WHAT IS BEING ASKED: Copy, from the listing, every line in which the string "computer" is present.

PROVIDED DATA:

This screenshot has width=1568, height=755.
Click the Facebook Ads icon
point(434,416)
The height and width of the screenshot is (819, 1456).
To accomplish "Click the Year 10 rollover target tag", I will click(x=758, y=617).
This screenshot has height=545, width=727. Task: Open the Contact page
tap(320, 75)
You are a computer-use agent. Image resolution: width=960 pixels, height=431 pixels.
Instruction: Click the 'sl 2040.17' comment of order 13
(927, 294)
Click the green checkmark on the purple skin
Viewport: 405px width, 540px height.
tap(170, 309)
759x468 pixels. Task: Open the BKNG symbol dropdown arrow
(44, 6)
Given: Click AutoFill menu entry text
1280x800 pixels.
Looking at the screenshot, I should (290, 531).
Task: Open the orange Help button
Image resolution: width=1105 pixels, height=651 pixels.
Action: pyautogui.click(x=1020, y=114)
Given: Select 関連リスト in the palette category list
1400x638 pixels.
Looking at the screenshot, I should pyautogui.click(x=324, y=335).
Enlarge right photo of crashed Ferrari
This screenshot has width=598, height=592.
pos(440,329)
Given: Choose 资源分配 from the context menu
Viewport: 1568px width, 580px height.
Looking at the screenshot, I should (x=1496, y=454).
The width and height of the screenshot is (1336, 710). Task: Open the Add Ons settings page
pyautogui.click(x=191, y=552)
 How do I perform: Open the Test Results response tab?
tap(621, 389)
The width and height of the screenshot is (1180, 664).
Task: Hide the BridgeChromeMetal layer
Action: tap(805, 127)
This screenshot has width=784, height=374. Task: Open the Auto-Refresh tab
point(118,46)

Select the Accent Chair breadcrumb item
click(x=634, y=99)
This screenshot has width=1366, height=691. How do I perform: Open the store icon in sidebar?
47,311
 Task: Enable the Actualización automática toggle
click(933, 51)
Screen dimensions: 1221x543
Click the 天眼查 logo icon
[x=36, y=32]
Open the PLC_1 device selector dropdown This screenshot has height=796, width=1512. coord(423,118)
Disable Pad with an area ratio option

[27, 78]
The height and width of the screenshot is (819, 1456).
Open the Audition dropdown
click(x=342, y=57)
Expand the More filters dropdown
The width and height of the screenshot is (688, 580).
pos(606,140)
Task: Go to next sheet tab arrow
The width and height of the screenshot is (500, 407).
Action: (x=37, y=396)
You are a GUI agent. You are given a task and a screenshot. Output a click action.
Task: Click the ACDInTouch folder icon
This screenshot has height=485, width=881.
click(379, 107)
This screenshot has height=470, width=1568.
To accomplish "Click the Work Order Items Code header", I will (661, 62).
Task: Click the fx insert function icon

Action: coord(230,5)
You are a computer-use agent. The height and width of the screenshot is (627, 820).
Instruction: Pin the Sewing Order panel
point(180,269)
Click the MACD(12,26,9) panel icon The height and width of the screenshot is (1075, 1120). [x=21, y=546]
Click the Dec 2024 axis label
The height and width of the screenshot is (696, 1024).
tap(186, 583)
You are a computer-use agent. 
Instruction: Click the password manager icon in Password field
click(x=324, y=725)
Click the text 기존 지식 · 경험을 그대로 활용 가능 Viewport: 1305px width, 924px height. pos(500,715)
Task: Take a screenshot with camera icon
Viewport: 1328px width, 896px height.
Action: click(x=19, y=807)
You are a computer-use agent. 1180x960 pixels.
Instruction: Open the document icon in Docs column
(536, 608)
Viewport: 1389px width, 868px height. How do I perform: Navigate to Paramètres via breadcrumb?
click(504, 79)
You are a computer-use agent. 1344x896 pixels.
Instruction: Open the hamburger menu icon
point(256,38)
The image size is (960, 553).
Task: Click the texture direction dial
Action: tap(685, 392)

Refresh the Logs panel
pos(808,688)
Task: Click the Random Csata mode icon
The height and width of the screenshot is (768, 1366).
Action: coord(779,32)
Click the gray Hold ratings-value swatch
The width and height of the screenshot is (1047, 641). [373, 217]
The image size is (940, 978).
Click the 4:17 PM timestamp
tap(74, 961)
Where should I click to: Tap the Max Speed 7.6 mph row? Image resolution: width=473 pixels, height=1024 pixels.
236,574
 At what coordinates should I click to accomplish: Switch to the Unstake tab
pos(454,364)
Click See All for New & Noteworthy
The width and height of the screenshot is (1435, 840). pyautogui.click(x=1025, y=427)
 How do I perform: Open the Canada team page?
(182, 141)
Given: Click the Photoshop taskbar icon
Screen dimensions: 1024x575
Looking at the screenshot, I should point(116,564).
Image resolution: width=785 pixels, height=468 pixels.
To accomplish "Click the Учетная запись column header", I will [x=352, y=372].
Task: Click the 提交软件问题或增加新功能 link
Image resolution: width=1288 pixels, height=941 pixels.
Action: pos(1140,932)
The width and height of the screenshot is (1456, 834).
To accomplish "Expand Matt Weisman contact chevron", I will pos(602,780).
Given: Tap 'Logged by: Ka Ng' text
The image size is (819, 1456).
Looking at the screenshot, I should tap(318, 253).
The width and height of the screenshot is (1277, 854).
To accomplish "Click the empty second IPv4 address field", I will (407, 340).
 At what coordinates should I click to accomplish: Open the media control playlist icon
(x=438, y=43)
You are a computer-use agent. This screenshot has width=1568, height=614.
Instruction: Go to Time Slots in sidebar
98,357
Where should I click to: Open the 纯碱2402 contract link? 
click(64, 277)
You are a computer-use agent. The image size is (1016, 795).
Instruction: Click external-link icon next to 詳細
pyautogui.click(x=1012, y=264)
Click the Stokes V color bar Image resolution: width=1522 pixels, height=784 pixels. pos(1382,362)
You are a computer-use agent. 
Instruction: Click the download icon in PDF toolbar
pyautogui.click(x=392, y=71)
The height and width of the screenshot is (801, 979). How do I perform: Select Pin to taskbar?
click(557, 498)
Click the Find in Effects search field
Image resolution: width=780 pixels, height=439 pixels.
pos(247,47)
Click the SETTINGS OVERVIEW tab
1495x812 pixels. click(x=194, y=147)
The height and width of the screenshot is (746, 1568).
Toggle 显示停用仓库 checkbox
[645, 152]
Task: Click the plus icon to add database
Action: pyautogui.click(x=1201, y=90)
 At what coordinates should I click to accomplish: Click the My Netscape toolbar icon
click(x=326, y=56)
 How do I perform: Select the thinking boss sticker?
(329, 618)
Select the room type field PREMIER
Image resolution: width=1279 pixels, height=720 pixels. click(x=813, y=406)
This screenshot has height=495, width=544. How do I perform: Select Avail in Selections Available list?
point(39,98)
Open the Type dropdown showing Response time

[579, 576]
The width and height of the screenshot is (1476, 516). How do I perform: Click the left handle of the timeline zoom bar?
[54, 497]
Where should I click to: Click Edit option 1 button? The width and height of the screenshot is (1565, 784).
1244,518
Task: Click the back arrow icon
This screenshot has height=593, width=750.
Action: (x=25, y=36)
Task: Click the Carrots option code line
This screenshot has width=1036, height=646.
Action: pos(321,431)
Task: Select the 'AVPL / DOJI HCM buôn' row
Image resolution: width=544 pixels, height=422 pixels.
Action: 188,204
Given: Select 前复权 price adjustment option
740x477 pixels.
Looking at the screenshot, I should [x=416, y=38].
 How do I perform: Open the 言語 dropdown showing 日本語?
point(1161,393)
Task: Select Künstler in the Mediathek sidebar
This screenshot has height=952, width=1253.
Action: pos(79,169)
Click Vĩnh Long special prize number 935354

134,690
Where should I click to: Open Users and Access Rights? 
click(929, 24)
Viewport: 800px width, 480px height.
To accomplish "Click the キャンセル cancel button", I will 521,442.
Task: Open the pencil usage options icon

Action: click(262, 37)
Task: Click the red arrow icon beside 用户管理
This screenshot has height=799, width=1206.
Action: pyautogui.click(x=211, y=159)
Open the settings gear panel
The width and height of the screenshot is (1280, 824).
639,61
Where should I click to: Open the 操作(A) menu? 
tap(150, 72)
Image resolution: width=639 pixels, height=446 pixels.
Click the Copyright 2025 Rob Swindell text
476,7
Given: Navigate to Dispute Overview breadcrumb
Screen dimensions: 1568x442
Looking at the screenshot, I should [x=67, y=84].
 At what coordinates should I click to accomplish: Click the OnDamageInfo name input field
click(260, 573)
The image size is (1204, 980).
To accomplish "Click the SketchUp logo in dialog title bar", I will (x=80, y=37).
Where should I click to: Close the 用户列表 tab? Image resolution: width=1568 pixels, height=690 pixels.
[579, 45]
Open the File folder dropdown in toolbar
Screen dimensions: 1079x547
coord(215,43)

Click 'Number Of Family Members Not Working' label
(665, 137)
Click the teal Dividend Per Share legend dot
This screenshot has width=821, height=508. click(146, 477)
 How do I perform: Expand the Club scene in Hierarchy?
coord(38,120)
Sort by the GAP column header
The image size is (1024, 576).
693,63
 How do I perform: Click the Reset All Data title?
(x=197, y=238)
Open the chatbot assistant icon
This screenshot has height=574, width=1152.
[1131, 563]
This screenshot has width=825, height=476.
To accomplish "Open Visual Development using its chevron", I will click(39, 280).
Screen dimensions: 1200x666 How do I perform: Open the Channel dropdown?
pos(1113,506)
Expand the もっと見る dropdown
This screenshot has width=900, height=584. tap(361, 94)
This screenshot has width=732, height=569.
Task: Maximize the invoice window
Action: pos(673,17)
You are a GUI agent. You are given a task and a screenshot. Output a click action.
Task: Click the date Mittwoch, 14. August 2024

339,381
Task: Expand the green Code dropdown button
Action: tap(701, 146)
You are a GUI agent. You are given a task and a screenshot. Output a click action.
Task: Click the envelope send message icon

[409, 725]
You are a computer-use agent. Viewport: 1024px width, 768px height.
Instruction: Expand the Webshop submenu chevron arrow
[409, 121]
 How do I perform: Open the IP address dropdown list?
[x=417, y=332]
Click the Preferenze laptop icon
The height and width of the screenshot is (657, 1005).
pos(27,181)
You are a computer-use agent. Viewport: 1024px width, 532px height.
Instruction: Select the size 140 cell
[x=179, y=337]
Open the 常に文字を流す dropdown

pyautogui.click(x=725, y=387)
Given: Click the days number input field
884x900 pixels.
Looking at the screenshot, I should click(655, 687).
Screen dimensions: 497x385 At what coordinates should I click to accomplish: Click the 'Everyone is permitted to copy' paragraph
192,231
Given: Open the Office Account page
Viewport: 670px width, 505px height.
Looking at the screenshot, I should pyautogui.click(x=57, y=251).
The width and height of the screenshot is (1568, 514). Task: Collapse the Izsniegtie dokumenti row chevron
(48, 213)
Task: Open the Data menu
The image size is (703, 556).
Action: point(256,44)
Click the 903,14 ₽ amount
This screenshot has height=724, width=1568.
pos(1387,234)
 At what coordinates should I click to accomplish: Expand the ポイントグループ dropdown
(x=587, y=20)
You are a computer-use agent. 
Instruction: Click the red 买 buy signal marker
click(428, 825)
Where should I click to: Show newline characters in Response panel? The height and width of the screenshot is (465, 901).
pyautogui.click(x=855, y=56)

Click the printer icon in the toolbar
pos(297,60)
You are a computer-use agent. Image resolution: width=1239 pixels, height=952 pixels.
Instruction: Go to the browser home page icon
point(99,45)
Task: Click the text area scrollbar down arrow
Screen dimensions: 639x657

COMPLETED EXERCISE:
You are a computer-use agent. Image resolution: width=960 pixels, height=431 pixels.
You are a computer-use agent. The height and width of the screenshot is (627, 820).
You are a computer-use agent. 
You are a computer-use agent. 1180x960 pixels.
You are a computer-use agent. 1344x896 pixels.
You are a computer-use agent. This screenshot has width=1568, height=614.
You are a computer-use agent. The image size is (1016, 795).
You are a computer-use agent. 
You are a computer-use agent. Viewport: 1024px width, 768px height.
You are a computer-use agent. Viewport: 1024px width, 532px height.
You are a computer-use agent. 
You are a computer-use agent. Image resolution: width=1239 pixels, height=952 pixels.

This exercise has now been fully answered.